In 1948, Latimer married Emily Moore; the couple would have five children over their own and were parents to more than 20 other children through whāngai adoption. Latimer worked for the New Zealand Railways until 1961, becoming stationmaster at Kaiwaka in 1952. From 1961 he was a farmer on the Kaipara Harbour; to 1979 at Tinopai and from 1979 to 1995 at Taipuha.
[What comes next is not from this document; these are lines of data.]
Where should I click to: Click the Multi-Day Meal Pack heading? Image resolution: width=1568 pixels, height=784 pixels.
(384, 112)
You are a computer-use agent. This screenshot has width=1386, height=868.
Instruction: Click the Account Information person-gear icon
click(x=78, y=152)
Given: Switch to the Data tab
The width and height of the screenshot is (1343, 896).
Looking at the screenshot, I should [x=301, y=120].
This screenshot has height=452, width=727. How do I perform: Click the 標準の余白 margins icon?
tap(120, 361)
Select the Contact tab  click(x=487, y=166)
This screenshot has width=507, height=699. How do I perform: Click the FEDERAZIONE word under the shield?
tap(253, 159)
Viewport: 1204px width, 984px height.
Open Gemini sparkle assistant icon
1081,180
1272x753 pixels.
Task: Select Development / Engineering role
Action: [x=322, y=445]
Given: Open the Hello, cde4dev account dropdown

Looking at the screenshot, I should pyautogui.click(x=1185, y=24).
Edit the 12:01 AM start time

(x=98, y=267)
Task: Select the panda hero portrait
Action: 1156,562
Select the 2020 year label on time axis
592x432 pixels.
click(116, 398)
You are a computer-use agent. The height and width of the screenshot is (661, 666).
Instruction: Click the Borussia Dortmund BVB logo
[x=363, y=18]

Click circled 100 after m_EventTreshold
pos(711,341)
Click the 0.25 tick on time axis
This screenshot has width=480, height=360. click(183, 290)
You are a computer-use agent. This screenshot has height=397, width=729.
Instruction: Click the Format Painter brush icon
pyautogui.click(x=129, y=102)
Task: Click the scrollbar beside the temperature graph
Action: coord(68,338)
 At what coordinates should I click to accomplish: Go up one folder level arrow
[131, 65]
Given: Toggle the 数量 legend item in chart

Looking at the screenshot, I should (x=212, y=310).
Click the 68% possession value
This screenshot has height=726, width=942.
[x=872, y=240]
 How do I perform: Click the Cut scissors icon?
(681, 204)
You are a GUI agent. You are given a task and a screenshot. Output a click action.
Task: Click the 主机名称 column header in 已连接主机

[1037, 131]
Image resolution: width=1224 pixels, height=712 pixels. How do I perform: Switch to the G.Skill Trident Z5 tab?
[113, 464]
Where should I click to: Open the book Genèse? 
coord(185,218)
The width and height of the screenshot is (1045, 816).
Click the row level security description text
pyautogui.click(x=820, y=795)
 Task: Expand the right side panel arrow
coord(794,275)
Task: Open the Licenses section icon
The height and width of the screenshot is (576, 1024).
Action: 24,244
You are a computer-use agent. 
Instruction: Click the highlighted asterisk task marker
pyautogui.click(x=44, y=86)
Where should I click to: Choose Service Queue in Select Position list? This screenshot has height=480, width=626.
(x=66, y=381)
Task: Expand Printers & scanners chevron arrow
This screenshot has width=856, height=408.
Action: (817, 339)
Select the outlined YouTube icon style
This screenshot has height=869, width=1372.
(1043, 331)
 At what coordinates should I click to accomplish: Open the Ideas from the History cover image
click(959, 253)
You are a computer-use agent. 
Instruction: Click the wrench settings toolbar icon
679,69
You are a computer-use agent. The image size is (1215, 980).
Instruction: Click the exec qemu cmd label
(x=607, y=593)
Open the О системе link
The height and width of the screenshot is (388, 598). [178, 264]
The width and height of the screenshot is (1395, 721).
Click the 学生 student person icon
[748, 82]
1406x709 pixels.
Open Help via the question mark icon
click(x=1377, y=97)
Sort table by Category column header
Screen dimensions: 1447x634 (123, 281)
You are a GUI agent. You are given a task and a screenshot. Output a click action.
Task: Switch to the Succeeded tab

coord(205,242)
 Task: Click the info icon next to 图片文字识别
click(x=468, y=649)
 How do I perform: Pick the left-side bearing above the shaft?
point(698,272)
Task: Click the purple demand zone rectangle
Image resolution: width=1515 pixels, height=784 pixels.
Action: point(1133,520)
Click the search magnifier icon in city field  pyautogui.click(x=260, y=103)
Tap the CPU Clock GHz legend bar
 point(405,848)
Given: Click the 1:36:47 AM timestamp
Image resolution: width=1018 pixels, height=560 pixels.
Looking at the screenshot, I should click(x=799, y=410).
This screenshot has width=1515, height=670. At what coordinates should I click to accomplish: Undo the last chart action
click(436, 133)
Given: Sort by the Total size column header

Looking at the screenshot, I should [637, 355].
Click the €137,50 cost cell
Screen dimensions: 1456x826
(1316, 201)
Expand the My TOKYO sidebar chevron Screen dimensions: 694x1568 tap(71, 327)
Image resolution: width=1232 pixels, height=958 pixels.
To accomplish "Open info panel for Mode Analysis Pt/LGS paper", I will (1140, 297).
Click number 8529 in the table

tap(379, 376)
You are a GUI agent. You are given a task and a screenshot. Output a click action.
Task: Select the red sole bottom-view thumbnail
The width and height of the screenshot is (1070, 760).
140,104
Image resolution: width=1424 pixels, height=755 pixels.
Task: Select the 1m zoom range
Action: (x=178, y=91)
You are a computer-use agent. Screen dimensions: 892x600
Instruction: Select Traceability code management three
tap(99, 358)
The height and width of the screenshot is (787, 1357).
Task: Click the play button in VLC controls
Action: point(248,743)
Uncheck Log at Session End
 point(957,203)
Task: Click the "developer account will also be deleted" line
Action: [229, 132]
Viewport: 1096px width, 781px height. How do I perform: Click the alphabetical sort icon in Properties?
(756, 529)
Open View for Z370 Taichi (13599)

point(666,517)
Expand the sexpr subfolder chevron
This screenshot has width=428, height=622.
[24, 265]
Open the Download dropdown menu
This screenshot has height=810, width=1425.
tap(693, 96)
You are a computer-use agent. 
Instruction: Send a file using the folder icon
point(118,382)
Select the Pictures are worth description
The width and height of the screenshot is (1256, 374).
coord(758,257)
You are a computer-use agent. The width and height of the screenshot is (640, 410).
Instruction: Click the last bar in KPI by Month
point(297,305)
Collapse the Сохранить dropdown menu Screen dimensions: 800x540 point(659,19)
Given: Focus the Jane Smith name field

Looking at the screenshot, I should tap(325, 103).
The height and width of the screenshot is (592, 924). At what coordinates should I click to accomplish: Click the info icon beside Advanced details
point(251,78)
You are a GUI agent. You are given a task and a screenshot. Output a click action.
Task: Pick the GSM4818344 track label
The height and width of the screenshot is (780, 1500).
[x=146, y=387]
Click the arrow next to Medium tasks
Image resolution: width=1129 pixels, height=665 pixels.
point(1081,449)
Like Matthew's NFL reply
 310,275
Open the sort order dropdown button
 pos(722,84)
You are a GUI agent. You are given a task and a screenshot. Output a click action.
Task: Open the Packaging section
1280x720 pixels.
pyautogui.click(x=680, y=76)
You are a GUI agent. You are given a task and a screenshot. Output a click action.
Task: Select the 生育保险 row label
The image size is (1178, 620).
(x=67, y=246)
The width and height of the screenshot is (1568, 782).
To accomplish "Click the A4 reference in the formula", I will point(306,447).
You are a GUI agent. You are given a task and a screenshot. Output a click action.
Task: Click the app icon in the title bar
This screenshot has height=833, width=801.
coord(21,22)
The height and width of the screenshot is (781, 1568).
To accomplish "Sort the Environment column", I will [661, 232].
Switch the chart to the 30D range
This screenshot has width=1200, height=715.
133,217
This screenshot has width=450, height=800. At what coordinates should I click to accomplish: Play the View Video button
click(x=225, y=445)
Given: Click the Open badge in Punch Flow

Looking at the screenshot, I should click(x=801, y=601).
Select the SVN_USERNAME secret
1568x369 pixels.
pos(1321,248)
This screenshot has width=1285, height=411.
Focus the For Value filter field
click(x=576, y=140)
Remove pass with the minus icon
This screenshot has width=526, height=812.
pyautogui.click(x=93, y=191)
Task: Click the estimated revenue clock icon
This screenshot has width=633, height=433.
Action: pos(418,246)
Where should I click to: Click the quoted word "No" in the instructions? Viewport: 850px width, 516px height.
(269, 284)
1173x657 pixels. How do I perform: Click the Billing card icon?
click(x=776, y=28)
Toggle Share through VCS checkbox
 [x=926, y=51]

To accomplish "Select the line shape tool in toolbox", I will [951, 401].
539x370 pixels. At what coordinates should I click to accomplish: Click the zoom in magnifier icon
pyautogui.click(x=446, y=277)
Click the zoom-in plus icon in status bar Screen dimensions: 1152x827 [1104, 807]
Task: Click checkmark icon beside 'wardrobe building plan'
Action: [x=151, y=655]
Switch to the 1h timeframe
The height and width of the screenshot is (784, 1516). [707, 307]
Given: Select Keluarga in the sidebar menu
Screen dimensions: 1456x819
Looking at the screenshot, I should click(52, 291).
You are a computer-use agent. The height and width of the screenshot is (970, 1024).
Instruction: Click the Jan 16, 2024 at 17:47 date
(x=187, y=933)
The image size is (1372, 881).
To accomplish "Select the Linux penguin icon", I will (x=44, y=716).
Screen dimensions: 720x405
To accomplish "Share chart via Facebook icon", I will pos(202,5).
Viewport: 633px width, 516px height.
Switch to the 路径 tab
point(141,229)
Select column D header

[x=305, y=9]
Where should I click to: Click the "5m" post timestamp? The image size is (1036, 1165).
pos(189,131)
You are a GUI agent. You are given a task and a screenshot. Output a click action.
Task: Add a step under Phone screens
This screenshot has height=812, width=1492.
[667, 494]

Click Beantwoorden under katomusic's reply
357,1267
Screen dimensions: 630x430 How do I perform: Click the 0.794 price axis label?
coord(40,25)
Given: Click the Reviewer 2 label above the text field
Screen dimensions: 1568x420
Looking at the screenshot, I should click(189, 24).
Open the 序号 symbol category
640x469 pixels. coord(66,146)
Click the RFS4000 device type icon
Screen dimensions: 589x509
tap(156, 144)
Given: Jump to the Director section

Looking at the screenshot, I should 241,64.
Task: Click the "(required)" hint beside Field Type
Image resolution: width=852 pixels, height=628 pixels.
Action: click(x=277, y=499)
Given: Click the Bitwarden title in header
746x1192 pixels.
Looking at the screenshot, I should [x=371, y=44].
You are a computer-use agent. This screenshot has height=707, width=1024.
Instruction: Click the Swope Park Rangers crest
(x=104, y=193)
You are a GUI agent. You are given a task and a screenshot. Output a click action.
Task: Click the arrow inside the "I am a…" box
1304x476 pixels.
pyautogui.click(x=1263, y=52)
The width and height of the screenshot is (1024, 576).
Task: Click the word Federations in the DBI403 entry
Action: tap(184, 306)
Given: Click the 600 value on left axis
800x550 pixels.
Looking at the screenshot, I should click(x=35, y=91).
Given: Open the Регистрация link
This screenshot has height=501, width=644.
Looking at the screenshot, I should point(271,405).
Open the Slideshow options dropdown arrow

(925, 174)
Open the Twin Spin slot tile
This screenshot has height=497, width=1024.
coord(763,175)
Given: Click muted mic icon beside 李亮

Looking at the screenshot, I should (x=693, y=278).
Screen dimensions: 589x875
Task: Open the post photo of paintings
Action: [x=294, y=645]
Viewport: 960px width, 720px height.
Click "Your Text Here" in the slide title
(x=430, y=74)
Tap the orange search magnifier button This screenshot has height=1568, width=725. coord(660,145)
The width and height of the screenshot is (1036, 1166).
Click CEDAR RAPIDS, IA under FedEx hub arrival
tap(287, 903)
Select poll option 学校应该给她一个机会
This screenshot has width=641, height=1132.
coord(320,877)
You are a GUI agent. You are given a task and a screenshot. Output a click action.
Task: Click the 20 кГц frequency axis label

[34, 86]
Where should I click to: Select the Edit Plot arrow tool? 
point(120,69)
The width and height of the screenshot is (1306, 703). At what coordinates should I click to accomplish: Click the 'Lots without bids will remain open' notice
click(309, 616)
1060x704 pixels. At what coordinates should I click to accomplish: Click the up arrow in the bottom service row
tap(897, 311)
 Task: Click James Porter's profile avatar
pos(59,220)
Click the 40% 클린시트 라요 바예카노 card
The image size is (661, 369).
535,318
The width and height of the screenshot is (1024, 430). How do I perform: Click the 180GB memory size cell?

In 1995 he returned to Pamapuria.

Latimer was made a spokesman for Ngāti Whātua (though his own hapū is Ngāti Kahu from the Aupouri Peninsula) and a Māori warden in 1956. In 1963 he was elected to the Tai Tokerau District Māori Council in 1963 and one of three members representing te Tai Tokerau on the New Zealand Māori Council 1964. On the New Zealand Māori Council he was vice-president 1969 and president from 1973. In 1977 he was appointed one of the first three members of the Waitangi Tribunal. He was chairman of the Crown Forestry Rental Trust from 1990, and a member of the Treaty of Waitangi Fisheries Commission between 1993 and 1998. He retrieved tūpuna Māori from an English auction house in 1988, and stopped the public sale of human remains.

Latimer was active in other organisations, the Anglican General Synod, on the board of the Museum of New Zealand Te Papa Tongarewa, a member of the Alcoholic Liquor Advisory Council and was a director of several commercial enterprises. He was a member of the National Party, and was Māori vice-president from 1981 to 1992. He stood in the Northern Maori electorate in and , coming second for National both times.

Latimer died on 7 June 2016, at the age of 90, after developing Parkinson's disease. He had been predeceased by his wife, Emily, Lady Latimer, the previous year.

==Honours and awards==
Latimer was awarded the Queen Elizabeth II Silver Jubilee Medal in 1977. In the 1980 Queen's Birthday Honours, he was appointed a Knight Commander of the Order of the British Empire. In 1990, he received the New Zealand 1990 Commemoration Medal.

Latimer's wife, Emily, Lady Latimer, was awarded both the New Zealand 1990 Commemoration Medal and the New Zealand Suffrage Centennial Medal 1993.